Assessment of Original Source Exception
The court then examined whether the relators could qualify for the original source exception to the public disclosure bar, which allows certain individuals to proceed with their claims even if the allegations have been publicly disclosed. The relators argued that their knowledge was independent of and materially added to the publicly disclosed information. However, the court found that the relators merely provided additional details regarding a scheme that had already been thoroughly disclosed to the public. It emphasized that the relators did not present new or unique information that would materially alter the understanding of the fraudulent conduct disclosed earlier. The court held that previous disclosures had already covered the essential elements of the alleged fraud, thus the relators' claims did not meet the criteria for original source status as outlined in the amended FCA. Consequently, the relators were found not to qualify for the exception, reinforcing the dismissal of their claims under the public disclosure bar.
Conclusion of the Court
In conclusion, the First Circuit affirmed the district court's dismissal of the relators' qui tam action, holding that their allegations had been sufficiently disclosed to the public prior to the filing of their complaint.

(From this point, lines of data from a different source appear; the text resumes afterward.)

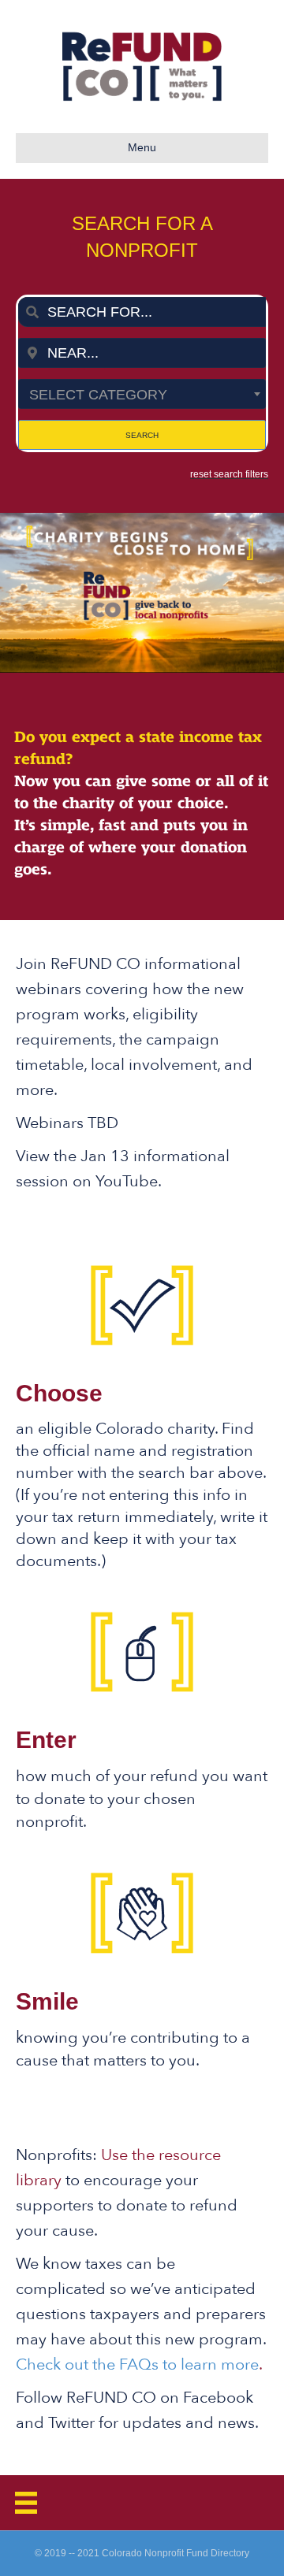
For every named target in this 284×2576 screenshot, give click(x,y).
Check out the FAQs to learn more (137, 2364)
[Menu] (26, 2503)
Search (142, 435)
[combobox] (142, 312)
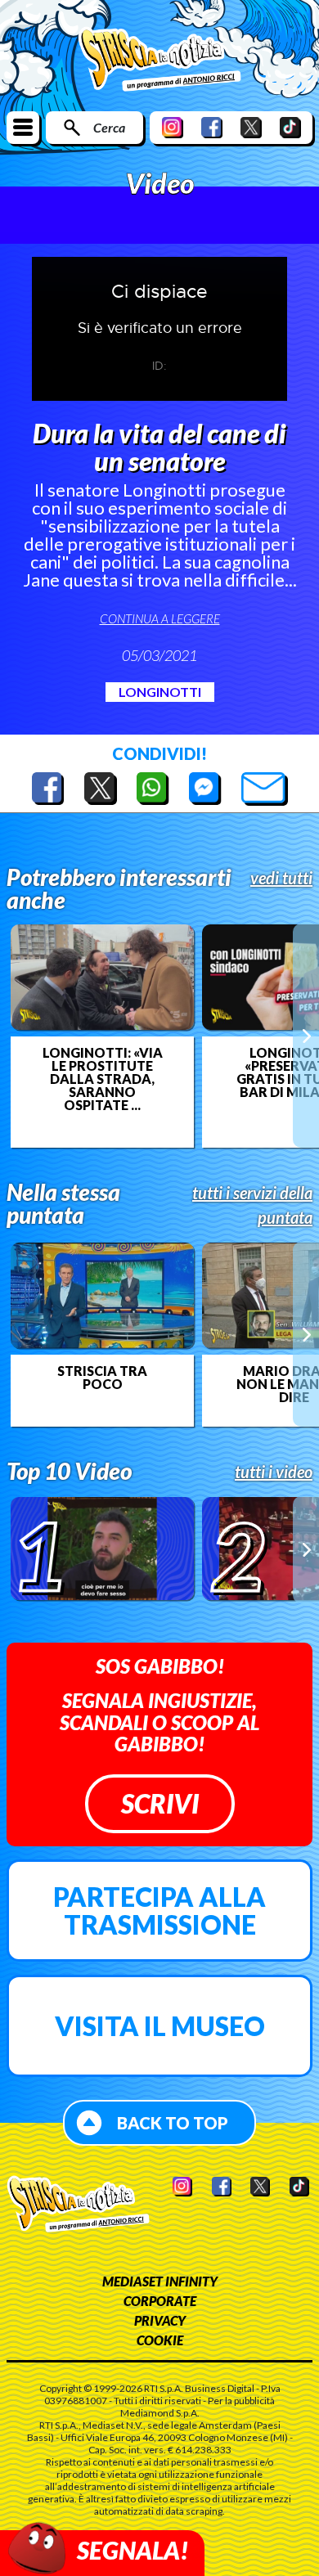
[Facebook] (211, 127)
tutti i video (273, 1471)
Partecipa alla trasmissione (159, 1910)
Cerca (109, 127)
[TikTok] (290, 127)
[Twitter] (251, 127)
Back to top (172, 2123)
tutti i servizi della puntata (252, 1205)
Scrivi (160, 1803)
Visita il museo (160, 2026)
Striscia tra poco (102, 1377)
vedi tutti (281, 878)
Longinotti (160, 691)
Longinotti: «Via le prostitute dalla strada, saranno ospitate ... (103, 1079)
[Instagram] (172, 127)
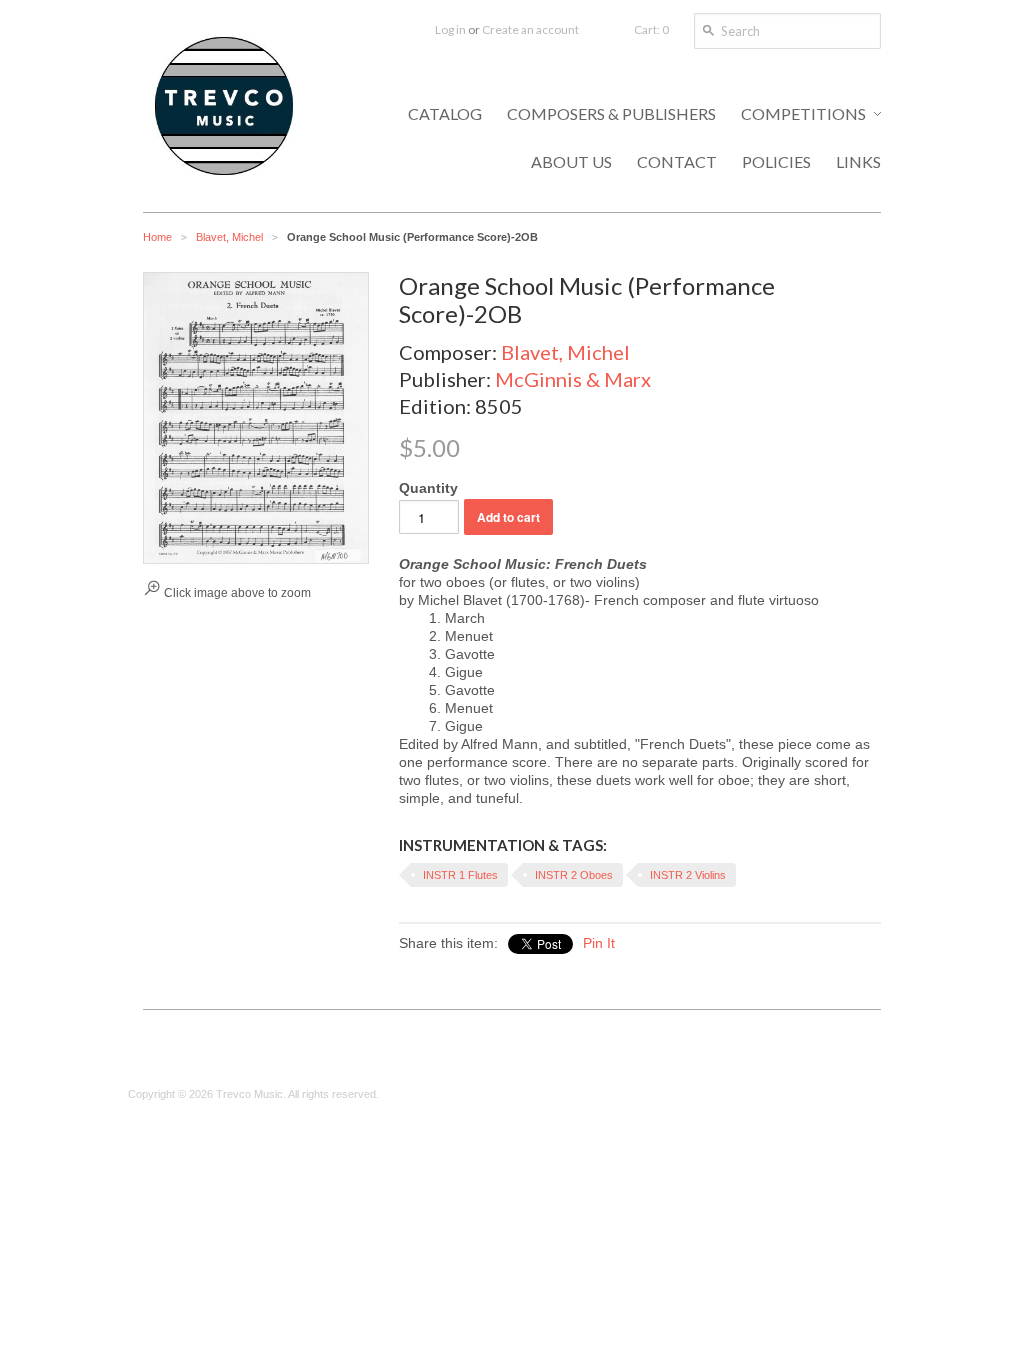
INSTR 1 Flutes (460, 875)
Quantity (428, 488)
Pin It (599, 943)
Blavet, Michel (229, 237)
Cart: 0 (651, 29)
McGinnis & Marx (573, 379)
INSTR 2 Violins (688, 875)
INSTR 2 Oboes (574, 875)
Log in (450, 29)
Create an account (530, 29)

The court reasoned that the public disclosure bar served its purpose by preventing opportunistic claims based on previously known information, thus protecting the integrity of the FCA. It clarified that the relators had not presented any material additions to the information that was already public, which precluded them from qualifying as original sources. The court's decision underscored the importance of the public disclosure bar in ensuring that qui tam actions are based on information that is not already available to the government, thereby maintaining the FCA's objective of encouraging genuine whistleblowing while deterring opportunism. Ultimately, the court ruled that the relators' claims were rightfully dismissed under the public disclosure provision of the FCA.